In both Arahan and Crying Fist, Ryoo’s protagonists have to maim themselves to get ahead (ie: any knowledge gained takes a beating or two to sink in). In Crying Fist, Ryoo takes that theory of emotional torture as character-builder one step further and allows the actors’ body language to completely carry the film. There are perfunctory moments when Ryoo has the characters literally mutilate themselves to get forward, like when young Yoo Seung-hwan (Ryu Seung-beom) cuts himself in the prison shower to ward off a bully—no soap dropping here—but they’re strictly bush league compared to the films’ truly revelatory moments. Whether it’s cross-cutting between Gang Tae-shik (Choi Min-sik)’s hangdog expression and his doctor as he’s given a bum prognosis or a paradoxically understated tracking shot of Seung-beom’s face as the red and blue lights of a squad car are projected onto it, these moments make the film’s emotional payload stick.

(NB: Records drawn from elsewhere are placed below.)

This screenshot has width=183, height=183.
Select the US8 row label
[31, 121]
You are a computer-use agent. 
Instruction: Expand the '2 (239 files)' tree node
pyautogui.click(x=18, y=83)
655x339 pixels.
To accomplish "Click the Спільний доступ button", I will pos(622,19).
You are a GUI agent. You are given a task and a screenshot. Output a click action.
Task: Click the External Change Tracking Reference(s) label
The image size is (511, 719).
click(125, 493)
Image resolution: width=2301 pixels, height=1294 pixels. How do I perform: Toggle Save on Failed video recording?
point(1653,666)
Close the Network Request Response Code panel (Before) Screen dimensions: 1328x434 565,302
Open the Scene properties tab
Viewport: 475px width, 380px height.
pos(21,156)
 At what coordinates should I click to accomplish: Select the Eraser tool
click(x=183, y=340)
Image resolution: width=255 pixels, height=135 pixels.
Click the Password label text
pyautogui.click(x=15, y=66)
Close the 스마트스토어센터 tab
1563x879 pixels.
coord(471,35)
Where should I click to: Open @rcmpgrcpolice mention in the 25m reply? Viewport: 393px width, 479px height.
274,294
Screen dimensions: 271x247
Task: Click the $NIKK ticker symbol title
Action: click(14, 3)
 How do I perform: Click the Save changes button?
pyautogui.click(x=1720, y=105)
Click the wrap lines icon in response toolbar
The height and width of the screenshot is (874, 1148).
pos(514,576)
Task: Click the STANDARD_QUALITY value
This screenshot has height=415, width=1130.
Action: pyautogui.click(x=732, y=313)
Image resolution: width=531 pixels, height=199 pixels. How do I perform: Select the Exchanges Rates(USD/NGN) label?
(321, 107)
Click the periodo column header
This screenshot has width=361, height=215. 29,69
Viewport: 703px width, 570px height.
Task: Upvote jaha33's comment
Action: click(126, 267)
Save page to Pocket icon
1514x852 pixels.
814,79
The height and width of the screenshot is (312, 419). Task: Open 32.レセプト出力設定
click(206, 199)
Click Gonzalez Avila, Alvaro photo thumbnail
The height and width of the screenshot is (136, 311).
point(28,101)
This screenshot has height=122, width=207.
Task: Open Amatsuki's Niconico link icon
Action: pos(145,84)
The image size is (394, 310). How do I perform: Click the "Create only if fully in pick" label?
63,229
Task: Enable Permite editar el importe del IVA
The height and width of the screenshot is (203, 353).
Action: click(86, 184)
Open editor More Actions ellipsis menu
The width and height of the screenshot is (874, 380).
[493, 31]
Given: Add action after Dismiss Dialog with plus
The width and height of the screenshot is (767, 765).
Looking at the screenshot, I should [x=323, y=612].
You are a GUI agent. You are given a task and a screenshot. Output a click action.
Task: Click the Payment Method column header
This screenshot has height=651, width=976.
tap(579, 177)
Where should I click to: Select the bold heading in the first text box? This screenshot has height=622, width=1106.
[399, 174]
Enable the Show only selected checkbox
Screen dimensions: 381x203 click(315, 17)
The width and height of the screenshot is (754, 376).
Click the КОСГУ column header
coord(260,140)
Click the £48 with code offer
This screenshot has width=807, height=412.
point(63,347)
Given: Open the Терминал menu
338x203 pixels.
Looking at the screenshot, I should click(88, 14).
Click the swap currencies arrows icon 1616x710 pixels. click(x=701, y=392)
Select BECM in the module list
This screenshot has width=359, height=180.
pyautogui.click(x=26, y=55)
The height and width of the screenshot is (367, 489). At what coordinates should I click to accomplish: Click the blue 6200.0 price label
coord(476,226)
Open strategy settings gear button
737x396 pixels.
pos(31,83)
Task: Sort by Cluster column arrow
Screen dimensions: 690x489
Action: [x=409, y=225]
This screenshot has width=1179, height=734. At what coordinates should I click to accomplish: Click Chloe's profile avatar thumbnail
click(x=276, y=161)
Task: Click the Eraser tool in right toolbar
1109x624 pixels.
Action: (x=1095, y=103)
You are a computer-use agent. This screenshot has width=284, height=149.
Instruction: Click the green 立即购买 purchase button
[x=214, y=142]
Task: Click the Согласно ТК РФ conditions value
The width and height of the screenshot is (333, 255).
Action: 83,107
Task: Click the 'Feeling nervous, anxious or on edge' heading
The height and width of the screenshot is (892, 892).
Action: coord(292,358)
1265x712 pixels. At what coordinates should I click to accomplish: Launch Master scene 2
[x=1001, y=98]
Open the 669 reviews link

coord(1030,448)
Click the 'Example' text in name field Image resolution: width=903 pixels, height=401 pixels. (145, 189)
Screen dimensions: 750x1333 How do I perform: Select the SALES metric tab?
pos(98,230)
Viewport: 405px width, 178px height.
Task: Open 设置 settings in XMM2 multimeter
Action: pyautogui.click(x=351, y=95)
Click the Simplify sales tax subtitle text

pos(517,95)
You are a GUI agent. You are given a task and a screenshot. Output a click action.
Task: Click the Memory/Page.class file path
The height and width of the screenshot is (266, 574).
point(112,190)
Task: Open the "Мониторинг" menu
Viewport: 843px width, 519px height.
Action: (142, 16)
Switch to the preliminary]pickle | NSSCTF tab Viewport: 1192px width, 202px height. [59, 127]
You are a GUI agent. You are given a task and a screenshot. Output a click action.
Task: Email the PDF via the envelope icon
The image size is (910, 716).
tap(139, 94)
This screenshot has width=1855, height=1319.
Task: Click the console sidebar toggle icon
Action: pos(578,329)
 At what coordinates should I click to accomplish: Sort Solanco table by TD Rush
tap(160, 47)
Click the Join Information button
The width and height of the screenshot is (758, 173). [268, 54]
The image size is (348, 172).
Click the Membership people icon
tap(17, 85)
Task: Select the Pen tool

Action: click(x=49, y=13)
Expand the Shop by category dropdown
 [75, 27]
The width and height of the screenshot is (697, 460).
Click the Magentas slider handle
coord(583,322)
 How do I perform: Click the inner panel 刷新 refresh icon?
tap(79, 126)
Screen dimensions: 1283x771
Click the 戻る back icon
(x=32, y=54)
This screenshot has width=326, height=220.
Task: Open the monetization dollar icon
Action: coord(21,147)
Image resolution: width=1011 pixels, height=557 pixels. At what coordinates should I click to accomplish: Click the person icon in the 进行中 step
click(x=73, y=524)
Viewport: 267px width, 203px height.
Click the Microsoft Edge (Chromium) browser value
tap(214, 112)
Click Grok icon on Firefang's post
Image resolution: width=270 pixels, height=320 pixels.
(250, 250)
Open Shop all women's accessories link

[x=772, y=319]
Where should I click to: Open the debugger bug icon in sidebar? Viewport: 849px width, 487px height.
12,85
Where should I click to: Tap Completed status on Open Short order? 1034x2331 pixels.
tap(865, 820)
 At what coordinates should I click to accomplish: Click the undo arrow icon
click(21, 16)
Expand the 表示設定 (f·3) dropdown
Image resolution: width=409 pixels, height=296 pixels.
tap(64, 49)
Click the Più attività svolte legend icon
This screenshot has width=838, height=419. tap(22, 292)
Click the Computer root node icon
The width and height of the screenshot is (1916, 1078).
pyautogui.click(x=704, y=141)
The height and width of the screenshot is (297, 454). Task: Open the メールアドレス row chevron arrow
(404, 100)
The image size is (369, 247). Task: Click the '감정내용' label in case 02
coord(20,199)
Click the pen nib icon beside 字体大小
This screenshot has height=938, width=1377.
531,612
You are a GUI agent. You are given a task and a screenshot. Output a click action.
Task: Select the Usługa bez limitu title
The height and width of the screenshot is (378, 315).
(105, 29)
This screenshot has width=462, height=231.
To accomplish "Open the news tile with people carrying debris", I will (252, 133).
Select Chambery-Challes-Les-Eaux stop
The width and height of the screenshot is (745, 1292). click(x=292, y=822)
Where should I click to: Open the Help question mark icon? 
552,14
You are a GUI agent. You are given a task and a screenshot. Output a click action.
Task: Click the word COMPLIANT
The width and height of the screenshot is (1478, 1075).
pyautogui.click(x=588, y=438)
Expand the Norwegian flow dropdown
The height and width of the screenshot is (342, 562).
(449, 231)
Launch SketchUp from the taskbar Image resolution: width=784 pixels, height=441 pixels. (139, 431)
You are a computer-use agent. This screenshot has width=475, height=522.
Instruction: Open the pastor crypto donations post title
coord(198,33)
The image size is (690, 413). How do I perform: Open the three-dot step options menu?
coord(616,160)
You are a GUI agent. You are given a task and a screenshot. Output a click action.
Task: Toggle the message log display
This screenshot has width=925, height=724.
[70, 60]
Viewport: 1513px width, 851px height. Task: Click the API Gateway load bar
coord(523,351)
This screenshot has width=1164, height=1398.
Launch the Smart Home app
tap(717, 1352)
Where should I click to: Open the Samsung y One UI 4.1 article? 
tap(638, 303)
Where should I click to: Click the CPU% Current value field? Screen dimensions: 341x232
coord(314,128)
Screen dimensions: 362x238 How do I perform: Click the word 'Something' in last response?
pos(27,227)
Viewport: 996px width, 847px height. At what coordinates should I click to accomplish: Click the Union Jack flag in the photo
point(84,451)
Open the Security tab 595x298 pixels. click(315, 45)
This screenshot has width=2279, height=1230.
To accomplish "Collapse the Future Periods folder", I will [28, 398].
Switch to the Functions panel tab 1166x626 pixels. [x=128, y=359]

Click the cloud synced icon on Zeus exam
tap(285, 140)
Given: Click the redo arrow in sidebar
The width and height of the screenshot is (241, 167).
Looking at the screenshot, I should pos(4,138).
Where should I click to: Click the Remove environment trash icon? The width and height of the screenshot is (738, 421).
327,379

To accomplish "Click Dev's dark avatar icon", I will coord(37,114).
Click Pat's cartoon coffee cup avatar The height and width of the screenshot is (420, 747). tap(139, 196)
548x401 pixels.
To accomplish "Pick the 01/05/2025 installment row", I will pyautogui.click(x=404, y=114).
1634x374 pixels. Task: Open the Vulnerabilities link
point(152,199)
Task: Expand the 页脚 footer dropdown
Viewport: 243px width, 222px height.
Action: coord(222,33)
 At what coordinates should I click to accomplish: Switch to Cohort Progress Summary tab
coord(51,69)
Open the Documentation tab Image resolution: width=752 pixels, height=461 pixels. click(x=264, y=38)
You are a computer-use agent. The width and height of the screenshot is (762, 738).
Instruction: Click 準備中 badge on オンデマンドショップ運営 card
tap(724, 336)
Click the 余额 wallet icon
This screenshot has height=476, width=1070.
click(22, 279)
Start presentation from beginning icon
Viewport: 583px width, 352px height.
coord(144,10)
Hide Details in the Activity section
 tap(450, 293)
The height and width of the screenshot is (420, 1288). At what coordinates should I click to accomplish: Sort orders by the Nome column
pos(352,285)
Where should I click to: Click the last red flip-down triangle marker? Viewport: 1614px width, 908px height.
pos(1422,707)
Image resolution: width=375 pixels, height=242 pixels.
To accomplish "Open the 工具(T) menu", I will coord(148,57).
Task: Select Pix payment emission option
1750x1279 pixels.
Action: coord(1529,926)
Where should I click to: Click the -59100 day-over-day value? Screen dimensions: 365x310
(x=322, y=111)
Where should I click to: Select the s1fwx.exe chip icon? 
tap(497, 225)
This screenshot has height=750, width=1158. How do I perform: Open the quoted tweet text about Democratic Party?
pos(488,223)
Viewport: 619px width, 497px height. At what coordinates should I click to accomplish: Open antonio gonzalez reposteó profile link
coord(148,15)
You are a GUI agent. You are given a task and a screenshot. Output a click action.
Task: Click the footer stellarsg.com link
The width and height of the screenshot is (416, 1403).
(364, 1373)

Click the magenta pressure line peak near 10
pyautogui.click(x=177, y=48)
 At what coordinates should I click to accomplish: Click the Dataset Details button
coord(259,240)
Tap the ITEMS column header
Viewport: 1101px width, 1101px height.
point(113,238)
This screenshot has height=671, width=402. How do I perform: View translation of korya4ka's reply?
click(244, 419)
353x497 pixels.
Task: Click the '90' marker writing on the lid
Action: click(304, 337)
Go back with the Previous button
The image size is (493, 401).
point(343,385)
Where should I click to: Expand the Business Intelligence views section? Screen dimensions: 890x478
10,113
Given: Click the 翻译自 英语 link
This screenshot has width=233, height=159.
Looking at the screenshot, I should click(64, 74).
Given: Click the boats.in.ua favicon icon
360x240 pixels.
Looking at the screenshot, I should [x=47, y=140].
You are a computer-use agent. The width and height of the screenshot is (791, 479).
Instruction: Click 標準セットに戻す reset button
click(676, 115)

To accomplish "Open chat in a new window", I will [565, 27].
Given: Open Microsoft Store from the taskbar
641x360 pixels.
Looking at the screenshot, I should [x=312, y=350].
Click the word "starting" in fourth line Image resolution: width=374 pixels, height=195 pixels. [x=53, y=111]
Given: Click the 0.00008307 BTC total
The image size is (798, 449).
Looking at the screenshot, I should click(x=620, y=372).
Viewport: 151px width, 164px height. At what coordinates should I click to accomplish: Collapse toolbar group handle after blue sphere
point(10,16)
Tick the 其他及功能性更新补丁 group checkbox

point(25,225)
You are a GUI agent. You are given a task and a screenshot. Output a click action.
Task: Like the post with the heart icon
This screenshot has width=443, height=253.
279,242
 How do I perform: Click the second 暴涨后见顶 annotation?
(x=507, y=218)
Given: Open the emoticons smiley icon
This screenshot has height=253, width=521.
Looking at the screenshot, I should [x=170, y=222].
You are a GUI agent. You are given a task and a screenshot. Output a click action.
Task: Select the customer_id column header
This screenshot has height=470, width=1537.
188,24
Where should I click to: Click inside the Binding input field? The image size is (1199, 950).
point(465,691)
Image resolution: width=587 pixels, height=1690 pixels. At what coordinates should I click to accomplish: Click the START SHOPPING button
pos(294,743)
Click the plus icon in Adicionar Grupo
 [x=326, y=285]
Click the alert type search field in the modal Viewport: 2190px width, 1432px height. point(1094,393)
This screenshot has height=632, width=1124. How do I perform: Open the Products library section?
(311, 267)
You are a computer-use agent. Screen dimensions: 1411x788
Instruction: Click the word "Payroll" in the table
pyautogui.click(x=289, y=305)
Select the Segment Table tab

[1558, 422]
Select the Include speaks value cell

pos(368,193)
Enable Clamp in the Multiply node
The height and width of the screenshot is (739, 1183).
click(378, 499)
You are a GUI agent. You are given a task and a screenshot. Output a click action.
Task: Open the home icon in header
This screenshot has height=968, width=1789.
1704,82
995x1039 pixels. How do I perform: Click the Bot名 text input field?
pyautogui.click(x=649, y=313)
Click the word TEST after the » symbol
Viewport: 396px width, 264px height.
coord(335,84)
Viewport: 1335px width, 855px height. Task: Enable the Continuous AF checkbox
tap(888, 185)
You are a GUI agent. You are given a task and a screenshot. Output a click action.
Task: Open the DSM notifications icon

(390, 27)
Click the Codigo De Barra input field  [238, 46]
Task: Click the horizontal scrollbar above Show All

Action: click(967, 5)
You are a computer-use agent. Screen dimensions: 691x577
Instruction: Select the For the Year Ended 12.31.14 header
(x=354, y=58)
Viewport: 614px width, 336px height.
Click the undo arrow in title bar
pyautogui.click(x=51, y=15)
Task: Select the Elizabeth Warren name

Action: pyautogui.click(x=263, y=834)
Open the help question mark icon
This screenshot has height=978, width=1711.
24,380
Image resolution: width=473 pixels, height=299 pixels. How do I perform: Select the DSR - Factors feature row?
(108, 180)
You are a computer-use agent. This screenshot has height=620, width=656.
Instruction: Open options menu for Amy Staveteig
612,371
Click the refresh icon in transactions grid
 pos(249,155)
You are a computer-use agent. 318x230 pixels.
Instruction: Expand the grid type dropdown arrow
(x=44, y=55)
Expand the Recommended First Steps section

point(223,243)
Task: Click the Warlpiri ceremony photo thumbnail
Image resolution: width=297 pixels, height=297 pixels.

Where the film collapses is in its warm and fuzzy final fight. By that point, both Yoo and Gang have already made the progress they needed to, leaving nothing riding on the fight’s outcome. Unlike earlier fight scenes, which are filmed in hyper-active DV, this one is filmed with none of the overblown but necessary stylistic tricks needed to accentuate any distinct features of the two fighters. It’s as if Ryoo is repudiating the viewer for expecting a climactic finish. He even goes so far as to use his one flag-waving, hey-this-is-what-the-movie-is-really-about moment to tell the viewer, through two sports announcers that quickly disappear immediately afterwards, that his protagonists’ are in it for the right reasons, namely everything but winning. Nice sentiment but if Ron Howard could make a prize fight look great without being really climactic, there’s no reason why Ryoo couldn’t.

Note: Oh Dal-su may still be playing the same guy he plays in pretty much every movie—the sleezy loan shark type guy—but he does it so well. More loan shark, pls.